Pembe serçenin yavrularının anlattığı öykü, “Suna’nın Son Öyküsü” olur. Bu öykü, Suna’nın hissettikleri ve hayatının bugüne kadar olan bölümünün bir özeti şeklindedir. Suna’nın, evde kaldığı günlerde kendine çizdiği renkli dünya böylece öğrenilir: Adı gibi öykü, Suna’nın gerçek ve son öyküsüdür. Suna burada yaşadıklarıyla birlikte, kendini anlatır.

Hikâye Suna’nın “iç monolog”ları halinde anlatılır:

“ ‘Yine eskisi gibi yalnızlığa düşüp acılarıyla baş başa kalmaktan korkuyormuş. Bir gün aklına çok güzel bir şey gelmiş: Öykü düzenlemek. Ve düzenlediği öyküleri serçe dostlarının ağzından kendi kendine anlatmak.

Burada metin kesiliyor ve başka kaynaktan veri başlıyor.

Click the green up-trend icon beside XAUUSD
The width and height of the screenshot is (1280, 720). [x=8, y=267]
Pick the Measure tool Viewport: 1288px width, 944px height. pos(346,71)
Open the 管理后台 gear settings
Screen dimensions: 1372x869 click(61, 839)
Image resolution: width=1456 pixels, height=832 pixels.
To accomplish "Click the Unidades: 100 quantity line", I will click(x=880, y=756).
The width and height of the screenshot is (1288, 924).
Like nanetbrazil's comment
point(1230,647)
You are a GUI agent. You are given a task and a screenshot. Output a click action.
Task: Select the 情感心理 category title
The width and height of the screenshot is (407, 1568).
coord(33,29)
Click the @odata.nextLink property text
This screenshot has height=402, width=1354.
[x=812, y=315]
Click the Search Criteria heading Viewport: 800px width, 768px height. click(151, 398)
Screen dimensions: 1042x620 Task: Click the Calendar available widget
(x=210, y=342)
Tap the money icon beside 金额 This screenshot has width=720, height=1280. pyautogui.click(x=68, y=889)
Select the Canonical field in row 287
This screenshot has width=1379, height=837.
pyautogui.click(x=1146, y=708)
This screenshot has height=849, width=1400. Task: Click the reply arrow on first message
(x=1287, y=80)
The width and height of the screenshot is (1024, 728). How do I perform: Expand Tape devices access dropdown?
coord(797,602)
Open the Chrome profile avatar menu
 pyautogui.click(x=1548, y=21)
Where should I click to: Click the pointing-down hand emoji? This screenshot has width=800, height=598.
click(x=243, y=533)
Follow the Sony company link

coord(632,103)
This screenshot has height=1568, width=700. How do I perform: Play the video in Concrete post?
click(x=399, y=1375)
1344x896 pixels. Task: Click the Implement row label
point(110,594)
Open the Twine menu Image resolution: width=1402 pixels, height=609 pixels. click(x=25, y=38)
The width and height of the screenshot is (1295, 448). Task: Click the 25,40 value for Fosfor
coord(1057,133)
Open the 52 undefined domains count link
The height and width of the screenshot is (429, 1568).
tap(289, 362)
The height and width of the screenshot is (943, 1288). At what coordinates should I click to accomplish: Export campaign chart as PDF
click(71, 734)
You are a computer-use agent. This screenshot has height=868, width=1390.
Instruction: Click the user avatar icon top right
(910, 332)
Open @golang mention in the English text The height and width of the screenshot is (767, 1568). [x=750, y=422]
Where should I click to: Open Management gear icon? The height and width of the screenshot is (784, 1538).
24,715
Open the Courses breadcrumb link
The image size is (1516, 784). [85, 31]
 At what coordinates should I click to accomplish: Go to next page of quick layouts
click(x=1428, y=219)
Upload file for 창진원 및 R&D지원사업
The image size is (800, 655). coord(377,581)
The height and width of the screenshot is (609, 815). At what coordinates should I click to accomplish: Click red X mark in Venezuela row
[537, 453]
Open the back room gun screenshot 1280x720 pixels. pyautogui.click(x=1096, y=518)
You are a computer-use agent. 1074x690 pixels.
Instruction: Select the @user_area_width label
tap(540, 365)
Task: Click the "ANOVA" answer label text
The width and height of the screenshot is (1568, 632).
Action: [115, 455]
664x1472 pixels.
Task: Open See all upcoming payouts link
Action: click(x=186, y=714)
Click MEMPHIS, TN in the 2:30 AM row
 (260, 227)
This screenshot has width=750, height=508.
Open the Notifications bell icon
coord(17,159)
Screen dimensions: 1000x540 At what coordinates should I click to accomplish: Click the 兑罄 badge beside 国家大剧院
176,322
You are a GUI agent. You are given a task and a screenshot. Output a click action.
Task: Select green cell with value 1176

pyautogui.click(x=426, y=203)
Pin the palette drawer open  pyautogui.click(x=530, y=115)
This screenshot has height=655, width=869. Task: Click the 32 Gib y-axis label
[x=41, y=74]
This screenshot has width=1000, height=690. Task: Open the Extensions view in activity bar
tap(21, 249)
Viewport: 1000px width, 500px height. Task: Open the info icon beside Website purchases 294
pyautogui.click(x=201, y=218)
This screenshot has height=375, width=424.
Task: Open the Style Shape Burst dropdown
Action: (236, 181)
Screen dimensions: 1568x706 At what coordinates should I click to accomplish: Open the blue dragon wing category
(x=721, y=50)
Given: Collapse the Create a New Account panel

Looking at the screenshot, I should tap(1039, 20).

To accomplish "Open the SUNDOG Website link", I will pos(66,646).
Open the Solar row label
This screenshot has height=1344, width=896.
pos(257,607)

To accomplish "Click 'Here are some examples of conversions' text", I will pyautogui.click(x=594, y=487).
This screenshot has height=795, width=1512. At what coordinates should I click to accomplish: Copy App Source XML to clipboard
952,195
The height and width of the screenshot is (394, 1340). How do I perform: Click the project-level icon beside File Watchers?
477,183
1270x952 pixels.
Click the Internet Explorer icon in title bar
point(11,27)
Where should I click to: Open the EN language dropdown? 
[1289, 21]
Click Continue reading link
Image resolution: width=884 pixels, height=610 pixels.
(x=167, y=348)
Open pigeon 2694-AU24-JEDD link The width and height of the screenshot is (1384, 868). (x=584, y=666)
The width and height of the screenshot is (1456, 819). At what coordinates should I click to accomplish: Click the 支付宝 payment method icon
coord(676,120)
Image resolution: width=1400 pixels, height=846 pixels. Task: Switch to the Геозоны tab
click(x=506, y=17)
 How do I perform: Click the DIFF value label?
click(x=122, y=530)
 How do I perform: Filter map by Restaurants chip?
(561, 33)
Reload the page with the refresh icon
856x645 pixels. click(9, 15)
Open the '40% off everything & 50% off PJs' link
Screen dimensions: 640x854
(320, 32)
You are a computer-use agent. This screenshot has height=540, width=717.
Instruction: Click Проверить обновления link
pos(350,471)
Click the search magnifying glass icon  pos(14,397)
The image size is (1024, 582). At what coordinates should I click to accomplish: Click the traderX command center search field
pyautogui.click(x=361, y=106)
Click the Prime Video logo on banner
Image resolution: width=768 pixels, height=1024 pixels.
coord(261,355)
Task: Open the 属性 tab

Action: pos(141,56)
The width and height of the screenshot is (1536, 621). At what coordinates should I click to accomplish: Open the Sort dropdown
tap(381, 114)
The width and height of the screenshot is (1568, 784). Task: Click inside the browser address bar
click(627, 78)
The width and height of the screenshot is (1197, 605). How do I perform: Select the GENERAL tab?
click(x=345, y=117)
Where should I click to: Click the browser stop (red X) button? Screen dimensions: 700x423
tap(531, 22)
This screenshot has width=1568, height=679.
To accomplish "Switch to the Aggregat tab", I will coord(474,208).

Böylece kendini avutarak, ana babasını üzmeden bacaklarının iyileşmesini beklemek istiyormuş.’ Suna bunları söylerken hıçkıra hıçkıra ağlıyordu.

Yavru serçe, ‘Yaramaz kız bir hafta düşünüp düzenlediği öyküler, ‘öykü günü’ yüksek sesle kendine anlatmaya başlamış,’ dedi.

‘Yalnız kendine değil. ‘Bu öyküleri serçelerimden öğrendim,’ diyerek, onları anne ve babasın da anlatıyormuş.” (s. 117)

Annesi onun serçeli düşlerden uyanarak, masallar dünyasından sıyrılıp gerçeğe dönmesini istiyordur. Suna, son öyküde artık kuşlar bir daha gelmemek üzere uçtuklarını son öyküde annesine anlatır ve ‘öyküler bitti anneciğim’ diyerek artık masal dünyasından ayrılır:

“Serçelerin dile gelip öykü anlatamayacaklarını ben de biliyordum. Ama onlarla kış boyunca kurduğum ilginç dostluğu bu şekilde sürdürmek hoşuma gidiyordu. Böylece bacaklarımın acısını, yalnızlığımı ve can sıkıntısını unutup avunuyordum,” (s. 118)

der ve anne kız birbirine sarılırlar. Birlikte pencerelerine konan karakanatlı serçeye el sallarlar.